Why is this change being implemented?
Wait times can be quite lengthy for a maker-taker as participants line up to provide liquidity (and receive their rebate). An inverted market, on the other hand, typically has a shorter wait time, but participants have to pay to “cut the line”. CBOE has stated it is changing the market maker model to better serve the market by providing another maker-taker venue.
What is the expected market microstructure impact?
A quick glance at some of these metrics for the first three quarters of 2024 for the top 500 names in the US will provide an indication of the expected changes at EDGA going from inverted model to maker-taker.
Let’s start with a basic spread. While inverted markets have wider spreads in general, mainly due to the fact that it (quite literally) doesn’t pay to rest in these markets, EDGA has the tightest spread among inverted markets and is comparable to the larger maker-taker spreads (see Figure 1).
From November 1, we can expect EDGA to continue to have tight spreads.

Next, we look at “Sweep-to-fill” (STF). Using the BMLL Sweep-to-fill metric, or the spread one would encounter for a certain notional value sent to the exchange, we can see inverted markets have less liquidity around the BBO and as a result, higher SFT spreads (see Figure 2).
Result: Expect EDGA as an m-t exchange to tighten the depth spread.

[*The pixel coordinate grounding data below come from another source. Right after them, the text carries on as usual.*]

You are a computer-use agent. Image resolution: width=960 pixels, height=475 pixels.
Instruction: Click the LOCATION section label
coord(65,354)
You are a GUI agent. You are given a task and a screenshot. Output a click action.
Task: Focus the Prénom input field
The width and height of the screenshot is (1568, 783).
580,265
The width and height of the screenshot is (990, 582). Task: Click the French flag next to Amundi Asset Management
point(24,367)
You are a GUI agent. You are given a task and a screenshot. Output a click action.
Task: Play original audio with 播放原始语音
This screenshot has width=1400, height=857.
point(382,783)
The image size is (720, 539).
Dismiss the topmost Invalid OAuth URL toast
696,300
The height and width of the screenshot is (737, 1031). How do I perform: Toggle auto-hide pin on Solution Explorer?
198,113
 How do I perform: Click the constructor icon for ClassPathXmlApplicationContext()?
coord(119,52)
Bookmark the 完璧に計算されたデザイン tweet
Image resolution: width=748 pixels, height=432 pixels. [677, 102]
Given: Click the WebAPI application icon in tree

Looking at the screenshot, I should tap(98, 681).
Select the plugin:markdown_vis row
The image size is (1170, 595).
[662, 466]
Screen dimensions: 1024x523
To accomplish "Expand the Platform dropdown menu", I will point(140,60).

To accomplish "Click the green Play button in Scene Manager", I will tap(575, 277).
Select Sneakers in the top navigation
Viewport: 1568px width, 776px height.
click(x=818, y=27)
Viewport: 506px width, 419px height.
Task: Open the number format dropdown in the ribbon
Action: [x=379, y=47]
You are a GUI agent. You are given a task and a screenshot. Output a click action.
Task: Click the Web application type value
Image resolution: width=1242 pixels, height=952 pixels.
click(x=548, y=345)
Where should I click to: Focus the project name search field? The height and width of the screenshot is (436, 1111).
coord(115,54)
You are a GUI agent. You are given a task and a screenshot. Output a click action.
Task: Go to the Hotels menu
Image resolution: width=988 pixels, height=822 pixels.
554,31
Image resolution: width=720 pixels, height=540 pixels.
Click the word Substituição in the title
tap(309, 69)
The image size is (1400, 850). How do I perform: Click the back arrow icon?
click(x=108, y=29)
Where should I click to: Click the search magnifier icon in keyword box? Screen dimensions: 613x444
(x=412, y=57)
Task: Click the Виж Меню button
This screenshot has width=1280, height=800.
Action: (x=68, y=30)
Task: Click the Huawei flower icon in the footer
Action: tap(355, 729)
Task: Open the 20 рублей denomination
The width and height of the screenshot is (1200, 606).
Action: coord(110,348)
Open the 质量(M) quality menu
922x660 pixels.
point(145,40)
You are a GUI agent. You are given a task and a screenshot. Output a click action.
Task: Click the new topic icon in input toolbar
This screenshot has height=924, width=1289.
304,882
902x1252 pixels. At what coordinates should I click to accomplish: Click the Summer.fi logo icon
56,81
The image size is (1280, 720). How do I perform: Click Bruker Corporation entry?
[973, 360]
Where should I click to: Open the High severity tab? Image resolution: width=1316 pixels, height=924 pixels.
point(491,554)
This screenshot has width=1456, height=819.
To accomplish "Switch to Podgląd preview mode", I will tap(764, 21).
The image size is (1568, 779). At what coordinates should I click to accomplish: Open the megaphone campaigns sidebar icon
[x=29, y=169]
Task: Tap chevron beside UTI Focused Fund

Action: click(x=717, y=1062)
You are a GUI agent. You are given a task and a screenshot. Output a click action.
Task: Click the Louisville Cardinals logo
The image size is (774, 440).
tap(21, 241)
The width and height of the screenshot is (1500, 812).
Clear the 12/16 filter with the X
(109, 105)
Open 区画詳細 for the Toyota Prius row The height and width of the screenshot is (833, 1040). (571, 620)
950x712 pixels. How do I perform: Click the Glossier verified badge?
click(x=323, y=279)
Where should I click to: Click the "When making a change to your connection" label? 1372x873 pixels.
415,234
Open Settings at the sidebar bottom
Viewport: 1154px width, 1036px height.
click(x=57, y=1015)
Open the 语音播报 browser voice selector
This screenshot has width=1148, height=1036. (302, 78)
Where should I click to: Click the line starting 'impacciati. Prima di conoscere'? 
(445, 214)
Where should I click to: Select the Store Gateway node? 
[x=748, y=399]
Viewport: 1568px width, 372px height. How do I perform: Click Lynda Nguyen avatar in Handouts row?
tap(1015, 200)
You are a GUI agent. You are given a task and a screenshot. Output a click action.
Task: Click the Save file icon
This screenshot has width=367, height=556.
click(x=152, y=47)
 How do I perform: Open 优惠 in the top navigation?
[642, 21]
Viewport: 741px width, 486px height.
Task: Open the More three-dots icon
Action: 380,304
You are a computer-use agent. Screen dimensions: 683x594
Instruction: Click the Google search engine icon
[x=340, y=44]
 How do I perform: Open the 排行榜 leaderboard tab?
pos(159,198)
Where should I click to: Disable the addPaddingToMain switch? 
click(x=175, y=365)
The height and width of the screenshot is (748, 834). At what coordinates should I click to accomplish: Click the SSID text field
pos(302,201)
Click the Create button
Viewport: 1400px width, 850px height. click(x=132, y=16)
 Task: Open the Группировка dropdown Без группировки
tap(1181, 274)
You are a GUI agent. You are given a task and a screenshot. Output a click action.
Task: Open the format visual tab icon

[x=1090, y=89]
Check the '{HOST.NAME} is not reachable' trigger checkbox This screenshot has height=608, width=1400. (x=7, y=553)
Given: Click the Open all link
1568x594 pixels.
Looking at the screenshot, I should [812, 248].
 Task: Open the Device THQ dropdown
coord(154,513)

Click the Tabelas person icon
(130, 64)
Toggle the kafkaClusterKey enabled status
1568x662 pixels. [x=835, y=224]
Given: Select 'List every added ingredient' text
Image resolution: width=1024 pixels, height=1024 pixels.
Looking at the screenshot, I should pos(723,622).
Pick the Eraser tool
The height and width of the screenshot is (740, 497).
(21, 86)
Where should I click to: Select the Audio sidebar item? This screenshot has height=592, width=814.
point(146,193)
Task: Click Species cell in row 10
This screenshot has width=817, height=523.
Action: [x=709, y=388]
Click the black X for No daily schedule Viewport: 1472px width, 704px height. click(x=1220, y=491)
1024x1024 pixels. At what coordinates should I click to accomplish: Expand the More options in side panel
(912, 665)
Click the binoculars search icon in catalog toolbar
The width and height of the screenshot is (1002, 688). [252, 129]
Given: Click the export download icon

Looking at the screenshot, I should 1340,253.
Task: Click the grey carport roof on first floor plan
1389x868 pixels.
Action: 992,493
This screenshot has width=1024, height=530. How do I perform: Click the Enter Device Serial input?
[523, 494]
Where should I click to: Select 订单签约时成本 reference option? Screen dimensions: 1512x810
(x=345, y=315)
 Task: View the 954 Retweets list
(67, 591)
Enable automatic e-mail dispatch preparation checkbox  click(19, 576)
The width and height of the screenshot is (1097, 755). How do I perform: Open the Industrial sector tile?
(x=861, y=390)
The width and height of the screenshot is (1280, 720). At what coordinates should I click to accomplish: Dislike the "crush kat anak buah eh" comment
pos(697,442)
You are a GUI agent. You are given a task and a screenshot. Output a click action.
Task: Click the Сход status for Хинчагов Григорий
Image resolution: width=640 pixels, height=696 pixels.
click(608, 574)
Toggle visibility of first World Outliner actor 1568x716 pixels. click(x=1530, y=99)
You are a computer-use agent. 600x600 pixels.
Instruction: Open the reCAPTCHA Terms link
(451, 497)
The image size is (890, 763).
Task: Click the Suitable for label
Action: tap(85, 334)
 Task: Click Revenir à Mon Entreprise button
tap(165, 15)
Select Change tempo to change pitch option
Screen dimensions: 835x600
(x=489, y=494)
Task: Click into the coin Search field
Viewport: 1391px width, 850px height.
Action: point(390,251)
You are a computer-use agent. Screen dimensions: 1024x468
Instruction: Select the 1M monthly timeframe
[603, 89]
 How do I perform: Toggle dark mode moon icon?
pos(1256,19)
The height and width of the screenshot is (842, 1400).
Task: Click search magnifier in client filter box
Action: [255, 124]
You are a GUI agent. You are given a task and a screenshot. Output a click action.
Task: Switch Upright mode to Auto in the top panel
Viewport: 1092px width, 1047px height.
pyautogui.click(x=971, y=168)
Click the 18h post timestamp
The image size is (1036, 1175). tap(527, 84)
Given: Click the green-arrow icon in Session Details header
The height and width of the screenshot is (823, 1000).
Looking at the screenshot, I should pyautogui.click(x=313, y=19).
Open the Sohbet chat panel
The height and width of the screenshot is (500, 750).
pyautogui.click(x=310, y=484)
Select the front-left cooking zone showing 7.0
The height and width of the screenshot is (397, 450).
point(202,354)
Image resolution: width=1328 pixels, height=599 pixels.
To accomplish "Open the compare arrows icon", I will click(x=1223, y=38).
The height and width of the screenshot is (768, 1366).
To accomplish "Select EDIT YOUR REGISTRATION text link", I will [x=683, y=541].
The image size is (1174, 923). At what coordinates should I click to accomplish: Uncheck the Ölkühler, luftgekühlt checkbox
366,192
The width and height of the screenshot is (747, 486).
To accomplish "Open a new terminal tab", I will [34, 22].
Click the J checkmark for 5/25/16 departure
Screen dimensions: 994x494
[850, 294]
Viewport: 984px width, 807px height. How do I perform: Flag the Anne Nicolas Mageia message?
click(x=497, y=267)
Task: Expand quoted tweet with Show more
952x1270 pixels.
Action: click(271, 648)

Next, we look at probability of fill (the probability that a bid order placed on the 1st level of the book will be filled in 60 seconds). While the larger m-t exchanges dominate this metric simply because of their large volume, NYSE National (XCIS), an inverted exchange with relatively low market share, has a high probability of fill (see Figure 3). This intuitively makes sense if a participant rests in an inverted market (basically offering a rebate to a taker), the probability of fill, all else being equal, will be higher. This will be especially true in tick constrained stocks.
Result: As an inverted exchange, EDGA is still middle of the road for probability of fill. By converting to m-t and reversing the incentive again, all else being equal, we can expect a decline in the probability of getting filled after conversion. However, this would be offset by a tighter spread, as discussed above.

Finally, we take a look at time at CBBO or the percentage of time an exchange spends at the best price (including odd lots, a BMLL metric). As inverted markets are more of a “line cutting” mechanism, it does not encourage participants to spend most of their time providing liquidity, so time at CBBO for inverted markets is on the lower end of the spectrum (see Figure 4).
Result: A switch to an m-t exchange should enable EDGA to join the ranks of the other m-t venues and spend more time with resting liquidity at the best prices.

Bottom Line
These are all powerful and interesting metrics but why should a market participant care? Well, in a couple of days, EDGA is going to completely reverse its rebate structure after years of inversion and the above illustrations highlight the differing behaviors such a change can trigger.
If your SOR, algo engine or trading strategy is tuned to an inverted market and expecting a certain behavior from EDGA, you need to take into account these expected changes and factor those into your engines.
Using Level 3 historical market data, participants can better understand when and how to trade, make better trading decisions, improve algorithmic strategies and achieve best execution.